■ Problem description:
Restate, word for word, the run of lines that starts at the line containing "This screenshot has height=439, width=488." and ends with the final line of the listing. Leave pictures out.
----------------------------------------
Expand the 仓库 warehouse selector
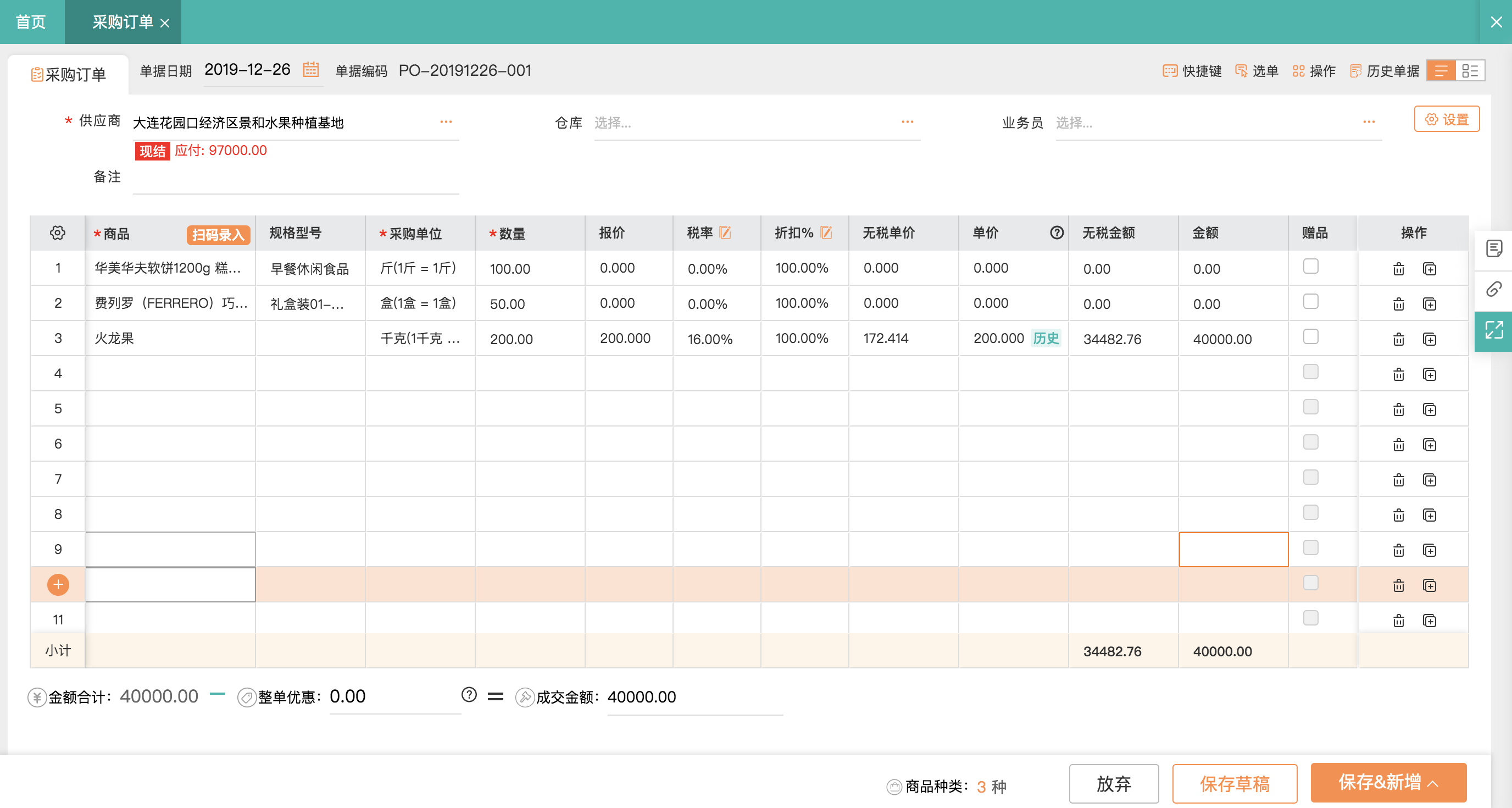Image resolution: width=1512 pixels, height=808 pixels. click(907, 123)
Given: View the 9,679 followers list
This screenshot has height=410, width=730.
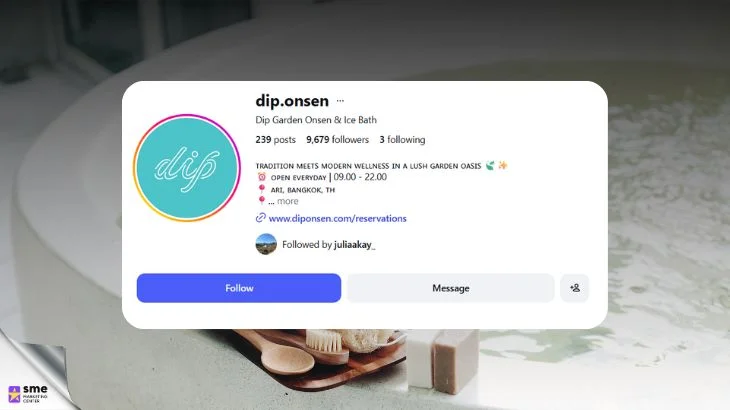Looking at the screenshot, I should [338, 140].
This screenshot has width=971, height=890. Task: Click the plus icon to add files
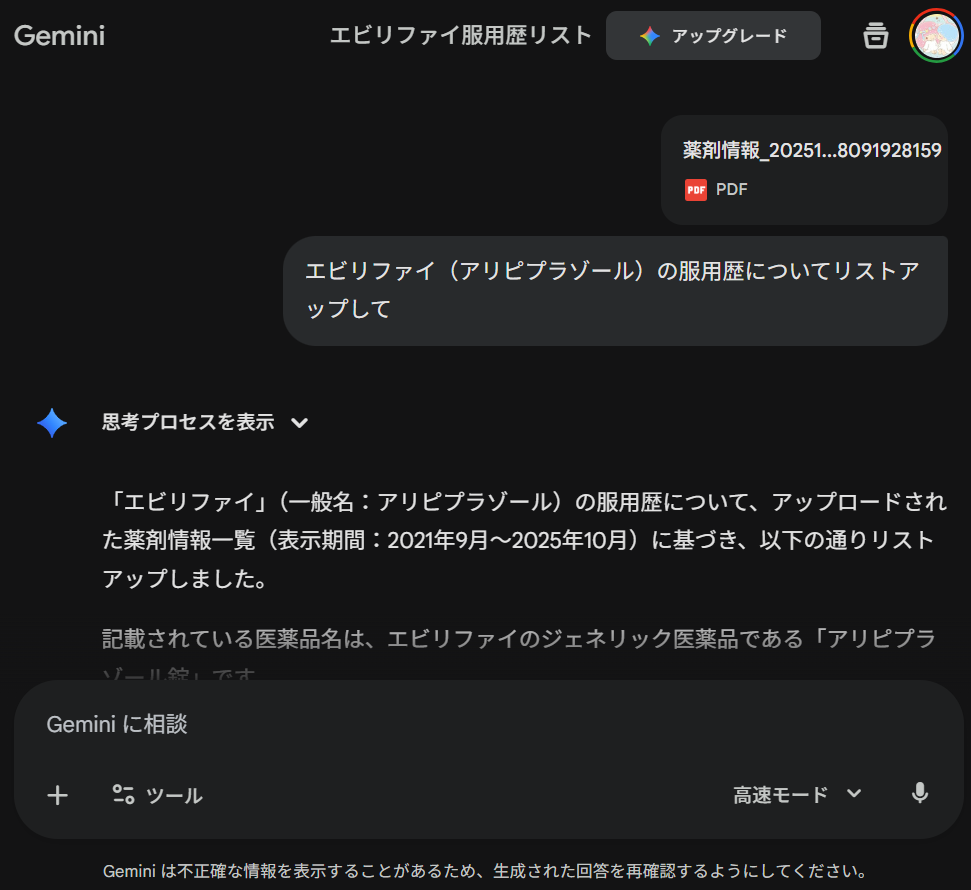click(x=58, y=795)
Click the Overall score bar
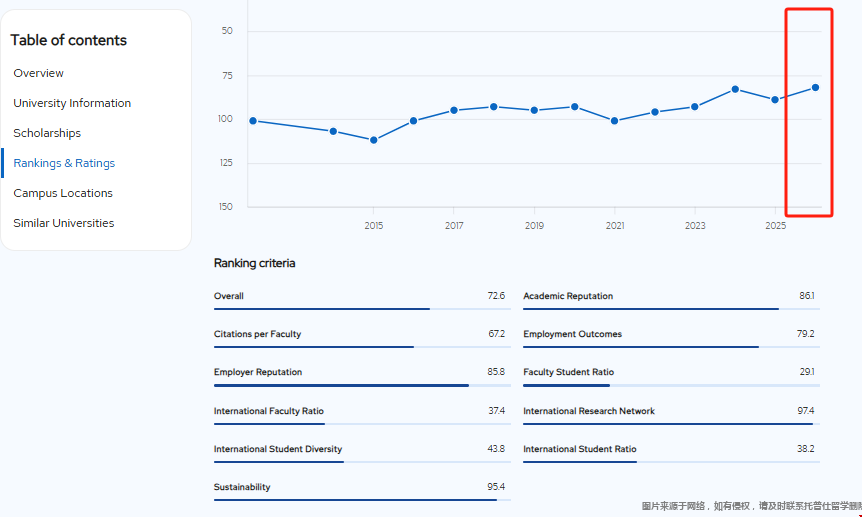This screenshot has width=862, height=517. 321,309
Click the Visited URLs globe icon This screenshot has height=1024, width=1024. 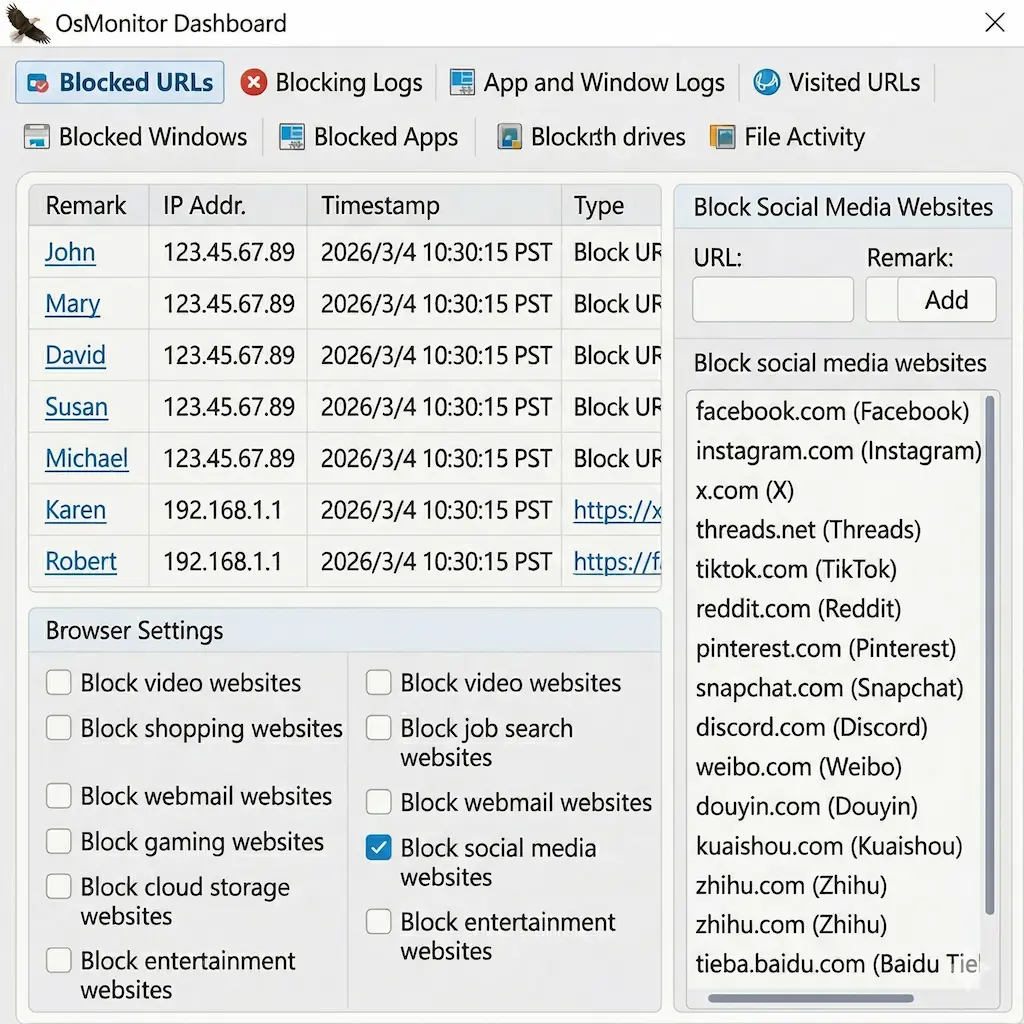[767, 83]
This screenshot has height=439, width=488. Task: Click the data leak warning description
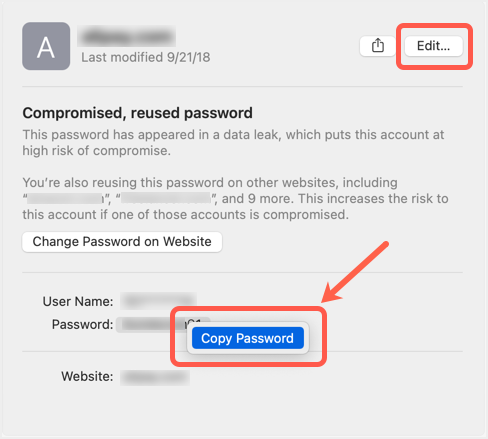tap(233, 143)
----------------------------------------
■ Exercise result:
This screenshot has height=439, width=488. Task: Click the data leak warning description
tap(233, 143)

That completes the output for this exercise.